Dokumen Sumber:

Sunday, April 27, 2008

Greenspan dan Warisan Krisis

Inilah Tokoh yang sangat disegani di AS yang saat ini justru dituding sebagai biang kacaunya ekonomi AS berikut petikannya secara utuh dari koran Kompas.

Senin, 31 Maret 2008 00:41 WIB

Kalau ada tokoh paling kontroversial dalam sejarah krisis ekonomi AS, salah satunya mungkin adalah Alan Greenspan. Waktu masih menjabat, Greenspan yang menjabat sebagai pimpinan Federal Reserve selama hampir dua dekade (Agustus 1987-31 Januari 2006) bisa dikatakan adalah salah satu pimpinan bank sentral paling kuat dan disegani di AS, bahkan di dunia.

Ia menerima perlakuan dan sorotan bak selebritas, melebihi bintang-bintang musik rock ternama. Ia juga menjadi acuan semua pengelola bank sentral (central bankers) di seluruh dunia. Banyak julukan diberikan kepadanya oleh media massa dan kalangan bankir. Mulai dari the Giant, Maestro, ”symbol of American Economic Preeminence”, ”orang yang mampu membawa ekonomi keluar dari serangkaian bencana dan malapetaka”, ”tokoh yang mampu membawa perekonomian AS ke dalam salah satu booming ekonomi terpanjang dalam sejarah”, ”tokoh yang mampu menjinakkan gejolak saham dalam peristiwa crash pasar saham (Black Monday) tahun 1987”. Dan masih banyak lagi.

Tetapi, seiring resesi dan krisis finansial yang kini mulai menggulung perekonomian AS, nama Greenspan juga berada di tengah pusaran caci maki. Kebijakan Fed di bawah Greenspan dituding berperan besar dalam membawa keambrukan ekonomi AS sekarang ini. Melalui kebijakan moneter longgar dan suku bunga rendah, Greenspan dituding telah membangun ”rumah kartu” dan mewariskan bom waktu yang kini perlahan terurai dan menunggu meledak dalam skala penuh.

Kebijakan suku bunga rendah yang dimulai sejak tahun 2002, saat Greenspan secara agresif mulai menurunkan suku bunga, telah memicu terjadinya real estate bubble (booming sektor perumahan diikuti inflasi harga perumahan secara tidak wajar), yang mencapai puncaknya tahun 2005-2006.

Greenspan dalam pengakuan waktu itu mengatakan, kebijakan (menciptakan bubble di sektor perumahan) itu disengaja dengan tujuan untuk menggantikan bubble saham industri dot.com yang sudah berakhir. Alasan dia, itu satu-satunya cara untuk menyelamatkan perekonomian AS dari resesi akibat kolapsnya industri dot.com. Kemampuan manuver untuk menyelamatkan ekonomi AS dari satu krisis akibat suatu bubble dengan cara menciptakan bubble baru itu membuat ia dijuluki ”The Bubble Man”.

Petunjuk Latihan:
Sebutkan julukan yang diberikan kepada Greenspan, menurut artikel tentang Greenspan di atas, karena ia menyelamatkan ekonomi AS dari krisis satu bubble dengan menciptakan bubble baru. Data berikut tidak diperlukan untuk latihan ini.

Data Tersimpan:
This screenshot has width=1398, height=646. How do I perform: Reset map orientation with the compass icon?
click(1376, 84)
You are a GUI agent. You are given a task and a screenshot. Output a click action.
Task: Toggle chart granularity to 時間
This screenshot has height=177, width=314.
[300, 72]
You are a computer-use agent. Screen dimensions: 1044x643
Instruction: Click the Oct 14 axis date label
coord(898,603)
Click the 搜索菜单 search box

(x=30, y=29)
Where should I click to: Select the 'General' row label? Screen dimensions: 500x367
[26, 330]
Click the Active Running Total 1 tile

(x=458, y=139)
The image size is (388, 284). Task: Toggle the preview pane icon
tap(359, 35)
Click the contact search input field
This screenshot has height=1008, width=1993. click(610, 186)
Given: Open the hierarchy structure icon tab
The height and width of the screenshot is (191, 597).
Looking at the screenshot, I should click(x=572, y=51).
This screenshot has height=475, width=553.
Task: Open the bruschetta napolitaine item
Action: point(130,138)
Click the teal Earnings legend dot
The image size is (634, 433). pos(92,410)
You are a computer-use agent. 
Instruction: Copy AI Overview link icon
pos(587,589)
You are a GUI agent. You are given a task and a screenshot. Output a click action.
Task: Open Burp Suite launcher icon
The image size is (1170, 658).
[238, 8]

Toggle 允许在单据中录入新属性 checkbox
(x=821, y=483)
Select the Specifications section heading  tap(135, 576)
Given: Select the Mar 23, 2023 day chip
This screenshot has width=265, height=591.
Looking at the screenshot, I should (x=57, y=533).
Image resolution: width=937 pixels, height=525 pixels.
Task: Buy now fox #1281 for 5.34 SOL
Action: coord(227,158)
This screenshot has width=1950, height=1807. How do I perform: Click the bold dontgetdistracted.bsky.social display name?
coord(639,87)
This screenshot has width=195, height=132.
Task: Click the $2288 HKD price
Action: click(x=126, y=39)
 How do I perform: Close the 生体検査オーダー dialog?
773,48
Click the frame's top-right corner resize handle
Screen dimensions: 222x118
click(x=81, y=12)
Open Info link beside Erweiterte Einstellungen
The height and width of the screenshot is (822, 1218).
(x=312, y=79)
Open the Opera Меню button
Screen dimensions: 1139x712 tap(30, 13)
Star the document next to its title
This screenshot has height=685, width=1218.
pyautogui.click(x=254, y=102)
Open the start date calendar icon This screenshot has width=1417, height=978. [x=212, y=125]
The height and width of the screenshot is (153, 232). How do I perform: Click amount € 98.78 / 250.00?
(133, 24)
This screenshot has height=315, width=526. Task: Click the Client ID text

Jawaban Latihan:
Greenspan dijuluki "The Bubble Man".